What is 1792 Bourbon?

One of the most-awarded whiskey labels today few bourbonites know much about, for one. The brand's Full Proof expression — a barrel proof, high-rye bourbon — even grabbed a Jim Murray Whiskey of the Year nod in 2020. If there's a single attribute that unites the lineup — which includes Full Proof, 12-Year-Old, Sweet Wheat, Single Barrel, High Rye, Bottled-in-Bond and Port Finish — it's value. Generally speaking, 1792 whiskey is held in high regard by reviewers and the tasting competition circuit while retaining very fair pricing. The inverse is typically true; when whiskeys win a bunch of awards, the price grows with its prestige.

Who makes 1792 Bourbon?

The 1792 bourbon brand is made by Barton 1792 Distillery in Bardstown, Kentucky. As far as bourbon brands go, 1792 is new (launched in 2002), but the distillery is old. It was founded in 1879 by Tom Moore and Benjamin Mattingly with money from the Willett family (like the other whiskey brand) and called Mattingly & Moore Distillery. After a number of ownership changes, Prohibition and significant changes in the whiskey market, the distillery fell into the hands of its current owners.

From a production perspective, the most notable throughline between the brand's whiskeys is rye content. Though the exact mashbill information isn't available, experts and bourbon hobbyists alike can taste a high-rye bourbon when they taste it, and 1792 whiskey almost certainly falls in that category. Though high-rye bourbon is common still — think Old Grand-Dad, Four Roses Small Batch Select, Bulleit and so on — its high-octane drinking experience is the opposite of wheated bourbons, another increasingly popular bourbon subcategory.

While better known for 1792 brand whiskeys, the Barton 1792 Distillery produces many regionally available lower shelf bourbon like Colonel Lee, Kentucky Gentleman and Very Old Barton.

Who owns 1792 Bourbon?

While the distillery has gone through numerous ownership changes, the brand itself has only ever been controlled by two companies — first Constellation Brands and now Sazerac Company. The former created the brand (though it was called 1792 Ridgemont Reserve initially) in 2002 and the latter purchased it, along with the distillery and all other assets, in 2009. Because it's owned by Sazerac some erroneously believe it's managed by Sazerac's other, more famous Kentucky bourbon institution — Buffalo Trace Distillery — but the distilleries and respective brands are operated independently of each other.

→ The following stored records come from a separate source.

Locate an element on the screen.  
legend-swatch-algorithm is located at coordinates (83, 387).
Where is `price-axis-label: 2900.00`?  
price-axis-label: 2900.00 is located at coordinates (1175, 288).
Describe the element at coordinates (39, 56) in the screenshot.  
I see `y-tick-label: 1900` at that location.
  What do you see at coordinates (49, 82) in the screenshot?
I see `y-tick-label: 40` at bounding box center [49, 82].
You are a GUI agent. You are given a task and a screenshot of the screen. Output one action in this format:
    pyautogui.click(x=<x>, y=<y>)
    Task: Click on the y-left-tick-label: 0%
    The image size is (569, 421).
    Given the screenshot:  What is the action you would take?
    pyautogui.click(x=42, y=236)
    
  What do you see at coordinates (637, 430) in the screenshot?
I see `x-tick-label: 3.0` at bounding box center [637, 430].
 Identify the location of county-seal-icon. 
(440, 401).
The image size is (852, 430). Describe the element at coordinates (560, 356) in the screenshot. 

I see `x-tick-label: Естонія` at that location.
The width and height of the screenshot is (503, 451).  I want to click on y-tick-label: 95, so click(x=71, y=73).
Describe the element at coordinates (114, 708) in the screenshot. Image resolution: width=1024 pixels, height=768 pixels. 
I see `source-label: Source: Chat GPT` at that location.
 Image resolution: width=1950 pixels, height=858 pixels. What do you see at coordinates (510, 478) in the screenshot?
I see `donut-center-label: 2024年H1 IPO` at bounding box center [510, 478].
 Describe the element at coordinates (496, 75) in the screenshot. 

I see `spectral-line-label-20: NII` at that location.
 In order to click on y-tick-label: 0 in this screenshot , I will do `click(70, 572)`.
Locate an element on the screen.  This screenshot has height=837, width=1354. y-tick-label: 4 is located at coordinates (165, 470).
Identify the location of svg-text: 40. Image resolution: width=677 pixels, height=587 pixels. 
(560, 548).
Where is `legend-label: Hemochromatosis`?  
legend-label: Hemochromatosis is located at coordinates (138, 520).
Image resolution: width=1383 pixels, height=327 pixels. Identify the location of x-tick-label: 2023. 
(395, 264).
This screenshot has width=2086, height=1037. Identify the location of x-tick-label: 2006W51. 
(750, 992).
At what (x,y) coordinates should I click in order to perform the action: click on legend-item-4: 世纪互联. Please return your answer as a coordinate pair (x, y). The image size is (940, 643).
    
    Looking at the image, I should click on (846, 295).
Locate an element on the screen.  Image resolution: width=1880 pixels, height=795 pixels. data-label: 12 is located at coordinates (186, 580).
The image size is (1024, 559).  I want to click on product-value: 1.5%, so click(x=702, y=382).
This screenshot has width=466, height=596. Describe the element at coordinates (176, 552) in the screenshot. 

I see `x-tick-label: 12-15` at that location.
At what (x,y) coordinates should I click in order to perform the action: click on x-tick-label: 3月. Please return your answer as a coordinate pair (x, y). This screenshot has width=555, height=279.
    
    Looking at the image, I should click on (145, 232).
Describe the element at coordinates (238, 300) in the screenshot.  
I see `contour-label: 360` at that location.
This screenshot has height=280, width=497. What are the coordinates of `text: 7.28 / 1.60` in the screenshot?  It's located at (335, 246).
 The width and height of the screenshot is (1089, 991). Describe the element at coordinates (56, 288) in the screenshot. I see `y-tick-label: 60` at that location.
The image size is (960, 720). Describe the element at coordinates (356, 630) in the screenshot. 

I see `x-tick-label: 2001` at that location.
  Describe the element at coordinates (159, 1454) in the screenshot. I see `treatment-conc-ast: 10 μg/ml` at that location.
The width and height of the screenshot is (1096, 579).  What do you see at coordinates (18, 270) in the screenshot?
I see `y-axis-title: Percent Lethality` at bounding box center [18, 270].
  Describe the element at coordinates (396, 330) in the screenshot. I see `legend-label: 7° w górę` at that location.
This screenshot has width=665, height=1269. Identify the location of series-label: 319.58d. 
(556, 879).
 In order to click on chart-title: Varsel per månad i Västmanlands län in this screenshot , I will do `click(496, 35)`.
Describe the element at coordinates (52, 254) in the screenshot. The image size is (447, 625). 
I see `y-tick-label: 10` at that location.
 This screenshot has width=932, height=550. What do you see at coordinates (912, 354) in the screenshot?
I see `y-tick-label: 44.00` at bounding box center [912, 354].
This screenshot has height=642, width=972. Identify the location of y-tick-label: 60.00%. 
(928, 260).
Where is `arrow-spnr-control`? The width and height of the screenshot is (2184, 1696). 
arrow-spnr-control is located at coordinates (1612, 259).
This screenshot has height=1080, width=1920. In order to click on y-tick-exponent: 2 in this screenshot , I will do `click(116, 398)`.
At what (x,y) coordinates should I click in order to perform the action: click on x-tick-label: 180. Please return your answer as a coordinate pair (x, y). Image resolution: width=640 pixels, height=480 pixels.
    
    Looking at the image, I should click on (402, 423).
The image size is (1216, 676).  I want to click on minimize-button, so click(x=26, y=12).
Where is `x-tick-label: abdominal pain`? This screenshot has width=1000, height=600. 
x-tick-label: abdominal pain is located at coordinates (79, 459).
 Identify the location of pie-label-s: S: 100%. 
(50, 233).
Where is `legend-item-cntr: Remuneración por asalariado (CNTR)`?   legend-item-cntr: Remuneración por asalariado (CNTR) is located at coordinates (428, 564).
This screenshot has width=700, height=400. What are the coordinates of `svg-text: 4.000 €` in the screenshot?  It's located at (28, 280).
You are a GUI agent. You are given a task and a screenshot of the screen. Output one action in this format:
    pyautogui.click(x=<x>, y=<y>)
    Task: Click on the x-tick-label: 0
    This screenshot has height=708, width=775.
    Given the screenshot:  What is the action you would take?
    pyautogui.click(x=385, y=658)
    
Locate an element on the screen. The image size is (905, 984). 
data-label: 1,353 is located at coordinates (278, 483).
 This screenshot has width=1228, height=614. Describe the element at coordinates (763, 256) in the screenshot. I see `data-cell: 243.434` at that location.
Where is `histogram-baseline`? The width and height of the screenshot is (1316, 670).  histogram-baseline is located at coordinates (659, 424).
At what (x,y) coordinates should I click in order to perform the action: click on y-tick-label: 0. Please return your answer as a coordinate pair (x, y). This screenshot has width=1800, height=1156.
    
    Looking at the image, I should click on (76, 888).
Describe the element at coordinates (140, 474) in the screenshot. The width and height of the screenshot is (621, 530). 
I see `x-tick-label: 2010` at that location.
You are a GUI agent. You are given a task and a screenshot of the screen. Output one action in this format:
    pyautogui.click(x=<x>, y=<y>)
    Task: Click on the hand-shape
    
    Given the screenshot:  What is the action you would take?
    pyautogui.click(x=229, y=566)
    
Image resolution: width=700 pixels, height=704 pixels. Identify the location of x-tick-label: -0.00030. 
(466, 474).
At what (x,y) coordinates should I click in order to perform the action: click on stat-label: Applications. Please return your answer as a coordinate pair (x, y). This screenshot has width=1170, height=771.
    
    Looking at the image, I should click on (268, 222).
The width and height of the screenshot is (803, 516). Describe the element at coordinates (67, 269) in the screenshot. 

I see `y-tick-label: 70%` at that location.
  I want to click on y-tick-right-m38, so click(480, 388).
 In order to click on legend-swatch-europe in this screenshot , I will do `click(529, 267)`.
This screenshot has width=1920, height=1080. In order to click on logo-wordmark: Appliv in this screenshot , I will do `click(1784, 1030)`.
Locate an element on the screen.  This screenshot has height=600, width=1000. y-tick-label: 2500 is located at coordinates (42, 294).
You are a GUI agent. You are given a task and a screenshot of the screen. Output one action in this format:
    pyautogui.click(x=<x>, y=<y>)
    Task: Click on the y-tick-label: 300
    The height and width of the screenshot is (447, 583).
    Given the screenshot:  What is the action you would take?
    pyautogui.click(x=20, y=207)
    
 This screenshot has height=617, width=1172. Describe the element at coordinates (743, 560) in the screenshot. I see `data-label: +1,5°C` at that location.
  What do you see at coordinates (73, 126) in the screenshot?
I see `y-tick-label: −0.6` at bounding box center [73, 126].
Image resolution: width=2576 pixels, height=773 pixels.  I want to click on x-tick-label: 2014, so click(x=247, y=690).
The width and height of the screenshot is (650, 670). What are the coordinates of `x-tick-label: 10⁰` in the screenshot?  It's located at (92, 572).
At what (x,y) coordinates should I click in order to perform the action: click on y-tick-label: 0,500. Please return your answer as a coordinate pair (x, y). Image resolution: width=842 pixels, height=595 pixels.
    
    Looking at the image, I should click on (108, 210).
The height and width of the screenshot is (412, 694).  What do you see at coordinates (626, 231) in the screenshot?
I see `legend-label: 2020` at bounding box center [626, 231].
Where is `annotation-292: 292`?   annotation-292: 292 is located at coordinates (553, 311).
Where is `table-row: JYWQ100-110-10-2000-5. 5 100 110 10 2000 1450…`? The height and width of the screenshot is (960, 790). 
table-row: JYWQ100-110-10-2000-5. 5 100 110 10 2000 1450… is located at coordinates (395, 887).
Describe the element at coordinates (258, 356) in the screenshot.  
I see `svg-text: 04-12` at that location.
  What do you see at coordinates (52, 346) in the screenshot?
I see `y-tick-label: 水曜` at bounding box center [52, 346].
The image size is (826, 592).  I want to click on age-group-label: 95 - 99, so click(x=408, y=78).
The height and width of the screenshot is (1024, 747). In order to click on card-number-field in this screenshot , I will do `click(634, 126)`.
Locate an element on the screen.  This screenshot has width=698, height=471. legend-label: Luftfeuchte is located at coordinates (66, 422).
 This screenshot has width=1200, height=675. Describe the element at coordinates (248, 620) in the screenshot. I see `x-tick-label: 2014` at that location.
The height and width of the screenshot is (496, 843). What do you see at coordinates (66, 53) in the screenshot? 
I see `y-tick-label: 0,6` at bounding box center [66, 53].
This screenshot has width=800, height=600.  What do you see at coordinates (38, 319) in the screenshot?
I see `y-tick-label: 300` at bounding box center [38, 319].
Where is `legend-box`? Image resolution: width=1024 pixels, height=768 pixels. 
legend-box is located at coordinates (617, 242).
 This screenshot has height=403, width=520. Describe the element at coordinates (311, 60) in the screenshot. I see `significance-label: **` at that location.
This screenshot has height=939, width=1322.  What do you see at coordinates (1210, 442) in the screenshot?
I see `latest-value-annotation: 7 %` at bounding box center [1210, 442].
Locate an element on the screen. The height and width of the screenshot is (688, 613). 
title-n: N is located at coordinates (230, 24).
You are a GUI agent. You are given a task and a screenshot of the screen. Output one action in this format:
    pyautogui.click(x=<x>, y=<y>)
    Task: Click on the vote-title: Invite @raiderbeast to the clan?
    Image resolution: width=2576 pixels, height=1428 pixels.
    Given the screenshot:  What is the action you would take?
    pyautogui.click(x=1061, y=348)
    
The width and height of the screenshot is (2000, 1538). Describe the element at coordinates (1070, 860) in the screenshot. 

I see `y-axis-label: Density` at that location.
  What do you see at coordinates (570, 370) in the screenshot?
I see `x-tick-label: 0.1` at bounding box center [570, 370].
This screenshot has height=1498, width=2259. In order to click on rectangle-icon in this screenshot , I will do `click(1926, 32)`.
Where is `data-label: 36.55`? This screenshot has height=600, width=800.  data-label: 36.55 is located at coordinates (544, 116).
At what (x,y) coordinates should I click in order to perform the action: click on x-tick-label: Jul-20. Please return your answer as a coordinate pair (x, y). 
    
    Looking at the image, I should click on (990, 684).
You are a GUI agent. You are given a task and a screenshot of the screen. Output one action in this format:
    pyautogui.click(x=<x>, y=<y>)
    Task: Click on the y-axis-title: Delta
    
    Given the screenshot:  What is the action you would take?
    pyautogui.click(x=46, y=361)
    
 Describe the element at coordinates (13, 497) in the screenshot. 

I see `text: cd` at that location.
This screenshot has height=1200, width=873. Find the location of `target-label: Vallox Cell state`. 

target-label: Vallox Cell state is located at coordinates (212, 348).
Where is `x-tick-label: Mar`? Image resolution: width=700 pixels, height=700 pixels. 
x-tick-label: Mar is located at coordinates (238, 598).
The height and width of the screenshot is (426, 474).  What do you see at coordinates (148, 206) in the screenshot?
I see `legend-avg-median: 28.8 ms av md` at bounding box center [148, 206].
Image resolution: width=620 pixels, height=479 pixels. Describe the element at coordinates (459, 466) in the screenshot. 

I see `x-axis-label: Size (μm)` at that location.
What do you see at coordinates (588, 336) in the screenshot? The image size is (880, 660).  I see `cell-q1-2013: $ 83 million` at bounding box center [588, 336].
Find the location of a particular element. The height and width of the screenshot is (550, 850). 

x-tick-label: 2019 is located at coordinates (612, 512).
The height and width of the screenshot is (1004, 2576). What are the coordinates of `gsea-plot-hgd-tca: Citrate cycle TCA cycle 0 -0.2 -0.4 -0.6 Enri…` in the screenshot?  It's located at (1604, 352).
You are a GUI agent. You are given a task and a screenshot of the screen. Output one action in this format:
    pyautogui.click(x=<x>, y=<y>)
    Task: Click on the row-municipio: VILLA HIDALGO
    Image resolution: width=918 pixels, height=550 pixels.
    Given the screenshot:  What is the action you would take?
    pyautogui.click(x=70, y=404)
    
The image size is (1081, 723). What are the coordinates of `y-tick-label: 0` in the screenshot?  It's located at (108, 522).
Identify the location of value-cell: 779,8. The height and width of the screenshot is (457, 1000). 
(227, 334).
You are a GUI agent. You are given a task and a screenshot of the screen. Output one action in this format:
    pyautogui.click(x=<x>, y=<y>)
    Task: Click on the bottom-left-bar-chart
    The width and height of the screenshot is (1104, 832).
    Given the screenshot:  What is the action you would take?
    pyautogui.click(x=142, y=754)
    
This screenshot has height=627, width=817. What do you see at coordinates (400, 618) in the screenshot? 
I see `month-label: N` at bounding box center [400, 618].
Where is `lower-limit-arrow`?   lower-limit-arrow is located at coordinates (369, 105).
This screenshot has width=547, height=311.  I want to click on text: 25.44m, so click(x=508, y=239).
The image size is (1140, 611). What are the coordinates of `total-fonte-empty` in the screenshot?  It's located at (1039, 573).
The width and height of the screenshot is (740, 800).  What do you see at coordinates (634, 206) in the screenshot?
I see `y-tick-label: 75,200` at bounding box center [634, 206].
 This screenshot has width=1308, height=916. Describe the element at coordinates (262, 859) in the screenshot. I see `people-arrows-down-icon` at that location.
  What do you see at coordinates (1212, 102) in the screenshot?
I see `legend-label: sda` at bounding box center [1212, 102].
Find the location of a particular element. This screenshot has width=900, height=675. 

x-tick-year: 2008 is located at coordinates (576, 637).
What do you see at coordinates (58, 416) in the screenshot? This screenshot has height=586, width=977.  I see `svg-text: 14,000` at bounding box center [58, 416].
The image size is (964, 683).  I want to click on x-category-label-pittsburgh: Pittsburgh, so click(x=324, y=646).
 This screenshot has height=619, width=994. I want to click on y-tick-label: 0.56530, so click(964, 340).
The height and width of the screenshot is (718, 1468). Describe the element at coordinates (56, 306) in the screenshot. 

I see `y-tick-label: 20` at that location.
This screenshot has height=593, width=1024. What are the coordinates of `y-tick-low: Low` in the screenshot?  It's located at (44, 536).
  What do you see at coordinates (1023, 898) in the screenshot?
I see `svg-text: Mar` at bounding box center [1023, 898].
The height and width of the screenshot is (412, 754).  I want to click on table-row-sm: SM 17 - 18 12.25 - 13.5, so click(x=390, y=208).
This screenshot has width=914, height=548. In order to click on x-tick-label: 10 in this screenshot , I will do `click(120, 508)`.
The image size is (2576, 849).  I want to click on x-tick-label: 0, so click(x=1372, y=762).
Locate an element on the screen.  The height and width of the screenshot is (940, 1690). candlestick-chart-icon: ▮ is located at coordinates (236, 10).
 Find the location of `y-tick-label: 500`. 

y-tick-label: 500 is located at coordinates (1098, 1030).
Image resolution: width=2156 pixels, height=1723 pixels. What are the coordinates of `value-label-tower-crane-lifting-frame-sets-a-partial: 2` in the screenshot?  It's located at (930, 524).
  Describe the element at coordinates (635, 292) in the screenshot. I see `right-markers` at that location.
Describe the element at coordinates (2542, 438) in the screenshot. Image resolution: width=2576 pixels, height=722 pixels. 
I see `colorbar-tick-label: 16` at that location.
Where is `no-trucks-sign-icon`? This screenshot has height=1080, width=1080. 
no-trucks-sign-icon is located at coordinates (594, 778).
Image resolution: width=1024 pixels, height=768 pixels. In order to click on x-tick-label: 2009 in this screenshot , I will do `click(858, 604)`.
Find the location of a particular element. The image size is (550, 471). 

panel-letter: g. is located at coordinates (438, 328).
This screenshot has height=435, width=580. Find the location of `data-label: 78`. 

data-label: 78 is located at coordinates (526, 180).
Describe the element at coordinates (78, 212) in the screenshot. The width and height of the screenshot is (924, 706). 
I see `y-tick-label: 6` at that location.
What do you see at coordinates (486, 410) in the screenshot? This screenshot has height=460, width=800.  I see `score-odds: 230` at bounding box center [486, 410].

How much does 1792 Bourbon cost?

Considering its trophy cabinet, it's evident that 1792 is a high-value bourbon brand for drinkers. The two most popular expressions are Small Batch (~$35) and Full Proof (~$60) are both available at competitive prices and are typically easy enough to find, despite both allocated to distributors and retailers based on availability. It's difficult to say how long stable pricing will last; while the brand has traditionally skirted big price jumps as a result of hype or limited availability, there's reason to believe that's changing. Google Trend search data suggests more drinkers are searching for and discovering the brand, while spirit price-tracking app BoozApp reported 1792 is one of the five most searched brands on the platform.